— Quesito —
Nell'articolo su Joussef Moktar Loka Barsom, per quale motivo fu arrestato per la prima volta nel 2022?

— Testo da leggere —
■ ■ ■ ■
ANDREA GIANNI
Cronaca

Joussef, morto a 18 anni a San Vittore. In cella nonostante il vizio di mente: “In comunità non c’era posto, ora è troppo tardi”

La detenzione in Libia a 15 anni e l’arrivo in Italia con i piedi legati. Il ragazzo morto carbonizzato non avrebbe dovuto essere dietro le sbarre

Joussef Moktar Loka Barsom, quando era ancora in una comunità del Pavese

Joussef Moktar Loka Barsom, quando era ancora in una comunità del Pavese

Milano – Joussef Moktar Loka Barsom all’età di 15 anni, dopo aver lasciato la sua famiglia in Egitto, era finito in un campo di prigionia in Libia, dove aveva subito violenze. Era arrivato in Italia su un barcone, con mani e piedi legati, senza una rete di parenti ad accoglierlo. Uno dei tanti minori non accompagnati sbarcati sulle coste e finiti a vagare per le strade di Milano, fino ai primi problemi con la giustizia. Nel 2022 il primo arresto per rapina, per aver rubato una bottiglia di vodka in un supermercato e per aver aggredito il vigilante che aveva cercato di bloccarlo. Nel 2023, fuggito da una comunità, aveva strappato il telefono cellulare a una passante perché "voleva chiamare sua mamma". E aveva minacciato con un taglierino alcune persone intervenute per difendere la donna. In entrambi i procedimenti, davanti al Tribunale per i minorenni, era stato assolto per vizio totale di mente, sulla base di una perizia psichiatrica. E nei suoi confronti era stata emessa la misura di sicurezza della detenzione in comunità terapeutica.
■ ■ ■ ■
— Insieme dei record —

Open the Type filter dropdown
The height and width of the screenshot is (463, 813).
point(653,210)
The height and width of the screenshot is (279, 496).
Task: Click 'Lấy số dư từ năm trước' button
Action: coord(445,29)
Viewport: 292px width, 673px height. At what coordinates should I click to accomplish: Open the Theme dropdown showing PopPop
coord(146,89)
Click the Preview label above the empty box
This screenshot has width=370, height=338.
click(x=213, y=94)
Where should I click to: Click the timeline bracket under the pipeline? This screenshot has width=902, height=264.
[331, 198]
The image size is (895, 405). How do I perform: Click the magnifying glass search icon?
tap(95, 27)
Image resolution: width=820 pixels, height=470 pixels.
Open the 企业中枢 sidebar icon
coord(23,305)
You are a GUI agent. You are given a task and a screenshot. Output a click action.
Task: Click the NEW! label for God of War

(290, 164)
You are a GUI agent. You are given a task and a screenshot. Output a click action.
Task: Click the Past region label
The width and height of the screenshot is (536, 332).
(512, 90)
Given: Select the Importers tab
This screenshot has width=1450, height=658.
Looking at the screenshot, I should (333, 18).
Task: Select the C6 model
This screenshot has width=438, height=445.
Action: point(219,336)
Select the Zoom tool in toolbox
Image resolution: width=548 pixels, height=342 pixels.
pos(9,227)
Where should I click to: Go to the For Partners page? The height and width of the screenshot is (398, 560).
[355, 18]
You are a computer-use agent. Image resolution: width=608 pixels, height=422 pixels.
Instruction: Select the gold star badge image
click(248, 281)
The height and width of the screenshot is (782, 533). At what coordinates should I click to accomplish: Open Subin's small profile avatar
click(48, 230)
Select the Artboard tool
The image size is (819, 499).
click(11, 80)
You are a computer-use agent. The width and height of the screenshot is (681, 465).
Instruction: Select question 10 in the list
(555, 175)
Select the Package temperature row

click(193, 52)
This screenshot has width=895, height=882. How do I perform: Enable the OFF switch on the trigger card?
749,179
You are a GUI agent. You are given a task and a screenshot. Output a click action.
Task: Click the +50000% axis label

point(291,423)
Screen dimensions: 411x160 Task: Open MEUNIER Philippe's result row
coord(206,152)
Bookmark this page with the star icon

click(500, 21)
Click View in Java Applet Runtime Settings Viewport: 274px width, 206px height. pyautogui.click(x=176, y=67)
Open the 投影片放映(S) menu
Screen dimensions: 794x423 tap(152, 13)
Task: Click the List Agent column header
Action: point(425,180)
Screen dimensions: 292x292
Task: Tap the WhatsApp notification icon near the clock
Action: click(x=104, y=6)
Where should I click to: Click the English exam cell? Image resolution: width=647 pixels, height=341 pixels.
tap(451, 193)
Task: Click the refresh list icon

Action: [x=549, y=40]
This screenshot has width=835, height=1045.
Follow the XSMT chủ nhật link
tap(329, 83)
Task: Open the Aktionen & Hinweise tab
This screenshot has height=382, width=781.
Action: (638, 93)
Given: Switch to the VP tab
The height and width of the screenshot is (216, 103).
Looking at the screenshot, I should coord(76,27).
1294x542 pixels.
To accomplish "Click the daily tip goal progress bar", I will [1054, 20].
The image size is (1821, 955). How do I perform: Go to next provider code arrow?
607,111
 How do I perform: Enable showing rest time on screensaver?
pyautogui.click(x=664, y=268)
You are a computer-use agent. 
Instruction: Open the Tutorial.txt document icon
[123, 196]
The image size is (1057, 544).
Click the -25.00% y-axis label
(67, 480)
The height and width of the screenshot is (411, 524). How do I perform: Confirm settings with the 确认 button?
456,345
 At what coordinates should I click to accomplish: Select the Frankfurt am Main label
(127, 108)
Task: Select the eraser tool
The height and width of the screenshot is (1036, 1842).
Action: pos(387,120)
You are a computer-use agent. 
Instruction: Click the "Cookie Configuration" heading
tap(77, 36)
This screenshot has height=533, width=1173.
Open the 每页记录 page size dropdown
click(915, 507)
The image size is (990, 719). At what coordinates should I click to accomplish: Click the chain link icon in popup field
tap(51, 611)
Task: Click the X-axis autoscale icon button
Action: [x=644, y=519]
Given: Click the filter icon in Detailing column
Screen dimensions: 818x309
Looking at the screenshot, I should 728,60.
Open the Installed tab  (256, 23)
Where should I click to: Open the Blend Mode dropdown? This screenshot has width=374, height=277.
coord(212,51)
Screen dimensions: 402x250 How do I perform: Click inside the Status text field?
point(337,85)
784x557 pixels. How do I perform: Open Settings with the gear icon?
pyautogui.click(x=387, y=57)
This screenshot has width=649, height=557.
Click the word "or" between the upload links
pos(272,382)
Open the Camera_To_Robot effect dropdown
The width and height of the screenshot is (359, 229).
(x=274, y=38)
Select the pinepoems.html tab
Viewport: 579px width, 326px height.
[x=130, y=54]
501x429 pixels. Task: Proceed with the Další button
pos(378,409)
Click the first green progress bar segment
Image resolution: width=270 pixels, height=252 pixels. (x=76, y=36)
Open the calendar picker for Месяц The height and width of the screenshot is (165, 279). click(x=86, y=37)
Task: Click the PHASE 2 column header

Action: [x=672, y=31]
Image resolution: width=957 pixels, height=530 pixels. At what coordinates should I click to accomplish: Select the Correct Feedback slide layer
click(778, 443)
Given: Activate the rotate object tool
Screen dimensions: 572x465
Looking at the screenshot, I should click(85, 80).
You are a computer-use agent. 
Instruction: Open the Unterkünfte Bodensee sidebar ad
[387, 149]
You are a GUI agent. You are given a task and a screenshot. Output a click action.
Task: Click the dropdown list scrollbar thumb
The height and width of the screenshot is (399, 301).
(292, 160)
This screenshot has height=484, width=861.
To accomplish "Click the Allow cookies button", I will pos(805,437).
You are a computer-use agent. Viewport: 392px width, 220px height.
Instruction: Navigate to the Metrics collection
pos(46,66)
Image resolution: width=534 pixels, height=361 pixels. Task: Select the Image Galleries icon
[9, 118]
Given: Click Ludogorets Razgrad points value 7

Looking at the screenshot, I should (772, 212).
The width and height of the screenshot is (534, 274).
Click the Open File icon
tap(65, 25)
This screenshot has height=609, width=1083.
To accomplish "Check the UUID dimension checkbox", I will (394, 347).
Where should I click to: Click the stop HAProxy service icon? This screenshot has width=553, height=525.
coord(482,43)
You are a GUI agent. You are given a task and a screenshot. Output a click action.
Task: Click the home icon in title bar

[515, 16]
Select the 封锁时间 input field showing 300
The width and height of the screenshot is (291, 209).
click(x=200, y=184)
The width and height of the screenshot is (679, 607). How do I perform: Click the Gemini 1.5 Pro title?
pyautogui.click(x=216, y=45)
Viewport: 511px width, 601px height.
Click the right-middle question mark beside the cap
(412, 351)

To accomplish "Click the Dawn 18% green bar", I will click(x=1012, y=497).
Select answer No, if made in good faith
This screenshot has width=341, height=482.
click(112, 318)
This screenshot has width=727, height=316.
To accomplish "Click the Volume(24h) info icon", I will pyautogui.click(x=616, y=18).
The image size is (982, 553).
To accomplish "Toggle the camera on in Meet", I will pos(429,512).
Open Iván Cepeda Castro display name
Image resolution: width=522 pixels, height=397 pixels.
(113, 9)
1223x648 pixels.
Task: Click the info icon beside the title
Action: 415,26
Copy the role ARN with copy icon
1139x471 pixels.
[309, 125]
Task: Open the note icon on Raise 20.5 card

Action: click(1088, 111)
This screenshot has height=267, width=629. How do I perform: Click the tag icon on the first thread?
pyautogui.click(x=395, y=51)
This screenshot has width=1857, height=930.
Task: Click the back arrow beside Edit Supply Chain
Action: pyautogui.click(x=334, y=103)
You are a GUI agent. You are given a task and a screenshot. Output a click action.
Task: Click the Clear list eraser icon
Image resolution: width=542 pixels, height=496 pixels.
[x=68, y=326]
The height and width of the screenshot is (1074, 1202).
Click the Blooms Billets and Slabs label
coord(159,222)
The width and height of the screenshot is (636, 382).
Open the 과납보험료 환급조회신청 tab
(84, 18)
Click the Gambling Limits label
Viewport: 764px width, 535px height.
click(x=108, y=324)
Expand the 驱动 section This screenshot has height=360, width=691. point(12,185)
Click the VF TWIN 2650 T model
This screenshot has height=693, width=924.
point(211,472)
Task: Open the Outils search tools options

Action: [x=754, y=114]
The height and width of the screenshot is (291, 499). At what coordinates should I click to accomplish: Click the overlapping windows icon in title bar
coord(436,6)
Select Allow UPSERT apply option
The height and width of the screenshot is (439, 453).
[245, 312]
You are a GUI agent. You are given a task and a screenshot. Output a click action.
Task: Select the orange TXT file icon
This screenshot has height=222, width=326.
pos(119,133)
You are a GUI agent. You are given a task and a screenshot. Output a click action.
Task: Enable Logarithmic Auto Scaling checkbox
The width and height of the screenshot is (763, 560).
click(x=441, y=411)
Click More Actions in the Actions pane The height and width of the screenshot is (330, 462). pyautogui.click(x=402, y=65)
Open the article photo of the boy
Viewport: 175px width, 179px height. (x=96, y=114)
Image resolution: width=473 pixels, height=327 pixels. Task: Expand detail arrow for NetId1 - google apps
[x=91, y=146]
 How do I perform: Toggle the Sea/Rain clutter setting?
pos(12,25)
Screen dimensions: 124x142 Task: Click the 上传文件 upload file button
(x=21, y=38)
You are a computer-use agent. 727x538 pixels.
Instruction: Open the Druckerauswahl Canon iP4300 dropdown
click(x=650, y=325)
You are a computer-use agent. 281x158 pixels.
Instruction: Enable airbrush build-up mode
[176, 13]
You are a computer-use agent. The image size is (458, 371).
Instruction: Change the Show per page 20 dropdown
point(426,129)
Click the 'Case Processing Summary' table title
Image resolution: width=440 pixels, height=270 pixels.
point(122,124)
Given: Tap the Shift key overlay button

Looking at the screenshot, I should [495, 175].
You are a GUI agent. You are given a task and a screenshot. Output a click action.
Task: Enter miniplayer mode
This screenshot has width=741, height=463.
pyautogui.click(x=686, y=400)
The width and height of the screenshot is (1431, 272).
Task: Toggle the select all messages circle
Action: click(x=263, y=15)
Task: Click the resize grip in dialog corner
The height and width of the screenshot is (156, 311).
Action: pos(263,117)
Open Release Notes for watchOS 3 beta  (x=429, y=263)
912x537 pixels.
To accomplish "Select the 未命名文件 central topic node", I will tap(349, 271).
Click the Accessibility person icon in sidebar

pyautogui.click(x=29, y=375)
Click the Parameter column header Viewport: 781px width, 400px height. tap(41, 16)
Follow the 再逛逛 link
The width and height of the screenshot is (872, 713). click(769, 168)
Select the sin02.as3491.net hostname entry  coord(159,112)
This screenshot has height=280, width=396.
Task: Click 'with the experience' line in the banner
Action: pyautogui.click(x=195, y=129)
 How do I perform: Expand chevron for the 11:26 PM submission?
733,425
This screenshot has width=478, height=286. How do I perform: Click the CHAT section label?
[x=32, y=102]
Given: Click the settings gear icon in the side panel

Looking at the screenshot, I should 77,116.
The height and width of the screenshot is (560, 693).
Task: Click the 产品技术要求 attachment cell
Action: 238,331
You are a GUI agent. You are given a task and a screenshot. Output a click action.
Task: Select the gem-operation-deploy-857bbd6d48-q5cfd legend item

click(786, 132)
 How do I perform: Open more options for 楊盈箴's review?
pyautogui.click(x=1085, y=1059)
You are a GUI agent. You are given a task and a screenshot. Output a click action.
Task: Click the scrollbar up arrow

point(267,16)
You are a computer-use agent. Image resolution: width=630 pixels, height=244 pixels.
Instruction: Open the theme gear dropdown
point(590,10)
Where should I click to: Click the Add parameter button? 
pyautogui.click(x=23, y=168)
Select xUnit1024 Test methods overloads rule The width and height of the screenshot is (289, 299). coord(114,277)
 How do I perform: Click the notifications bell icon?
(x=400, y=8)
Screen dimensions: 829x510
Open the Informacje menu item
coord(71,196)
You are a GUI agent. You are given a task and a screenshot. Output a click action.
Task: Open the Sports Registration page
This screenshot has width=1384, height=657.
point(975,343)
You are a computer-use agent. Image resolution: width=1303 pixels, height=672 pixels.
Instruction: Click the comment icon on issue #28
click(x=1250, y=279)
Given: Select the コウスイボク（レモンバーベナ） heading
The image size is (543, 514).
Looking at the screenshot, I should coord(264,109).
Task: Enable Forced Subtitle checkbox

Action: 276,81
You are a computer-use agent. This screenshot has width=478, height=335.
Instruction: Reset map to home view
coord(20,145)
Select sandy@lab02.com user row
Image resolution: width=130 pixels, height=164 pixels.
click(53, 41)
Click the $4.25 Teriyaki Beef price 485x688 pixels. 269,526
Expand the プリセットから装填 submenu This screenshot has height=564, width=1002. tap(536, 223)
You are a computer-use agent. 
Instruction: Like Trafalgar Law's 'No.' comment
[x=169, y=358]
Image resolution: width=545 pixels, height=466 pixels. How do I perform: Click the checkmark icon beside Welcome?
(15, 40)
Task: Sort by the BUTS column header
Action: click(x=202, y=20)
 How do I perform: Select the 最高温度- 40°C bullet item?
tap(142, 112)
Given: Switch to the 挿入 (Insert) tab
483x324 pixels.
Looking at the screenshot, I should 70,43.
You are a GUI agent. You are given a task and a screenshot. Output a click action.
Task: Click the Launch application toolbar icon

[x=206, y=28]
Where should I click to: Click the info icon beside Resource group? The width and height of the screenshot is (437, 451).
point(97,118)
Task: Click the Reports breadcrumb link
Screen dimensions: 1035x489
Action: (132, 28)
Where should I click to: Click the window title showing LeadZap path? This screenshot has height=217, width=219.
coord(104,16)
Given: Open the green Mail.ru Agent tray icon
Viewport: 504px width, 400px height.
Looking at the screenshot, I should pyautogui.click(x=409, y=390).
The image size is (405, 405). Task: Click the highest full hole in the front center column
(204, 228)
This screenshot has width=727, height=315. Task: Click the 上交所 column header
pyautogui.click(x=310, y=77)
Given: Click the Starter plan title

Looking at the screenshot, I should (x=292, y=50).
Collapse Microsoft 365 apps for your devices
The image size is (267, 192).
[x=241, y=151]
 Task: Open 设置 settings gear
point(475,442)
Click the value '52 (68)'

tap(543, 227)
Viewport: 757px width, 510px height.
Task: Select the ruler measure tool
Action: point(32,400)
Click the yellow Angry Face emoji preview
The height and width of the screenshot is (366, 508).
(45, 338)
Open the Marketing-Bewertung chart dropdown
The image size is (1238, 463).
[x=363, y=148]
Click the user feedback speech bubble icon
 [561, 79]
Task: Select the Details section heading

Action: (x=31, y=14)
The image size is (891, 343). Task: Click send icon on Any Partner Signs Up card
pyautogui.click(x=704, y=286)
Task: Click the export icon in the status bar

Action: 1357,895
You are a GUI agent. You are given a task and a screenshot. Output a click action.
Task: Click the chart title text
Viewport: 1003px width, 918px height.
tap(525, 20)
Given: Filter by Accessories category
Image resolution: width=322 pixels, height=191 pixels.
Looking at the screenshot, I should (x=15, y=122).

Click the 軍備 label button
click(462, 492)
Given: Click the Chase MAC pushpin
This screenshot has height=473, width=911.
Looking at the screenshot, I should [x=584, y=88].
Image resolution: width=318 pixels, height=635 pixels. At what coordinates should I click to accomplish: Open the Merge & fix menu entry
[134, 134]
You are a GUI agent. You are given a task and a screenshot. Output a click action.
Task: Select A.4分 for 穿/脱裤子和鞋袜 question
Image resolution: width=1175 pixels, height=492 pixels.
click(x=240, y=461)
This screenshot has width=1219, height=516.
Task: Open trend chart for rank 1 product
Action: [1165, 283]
■ ■ ■ ■
— Soluzione —
Per rapina: aveva rubato una bottiglia di vodka in un supermercato e aggredito il vigilante che aveva cercato di bloccarlo.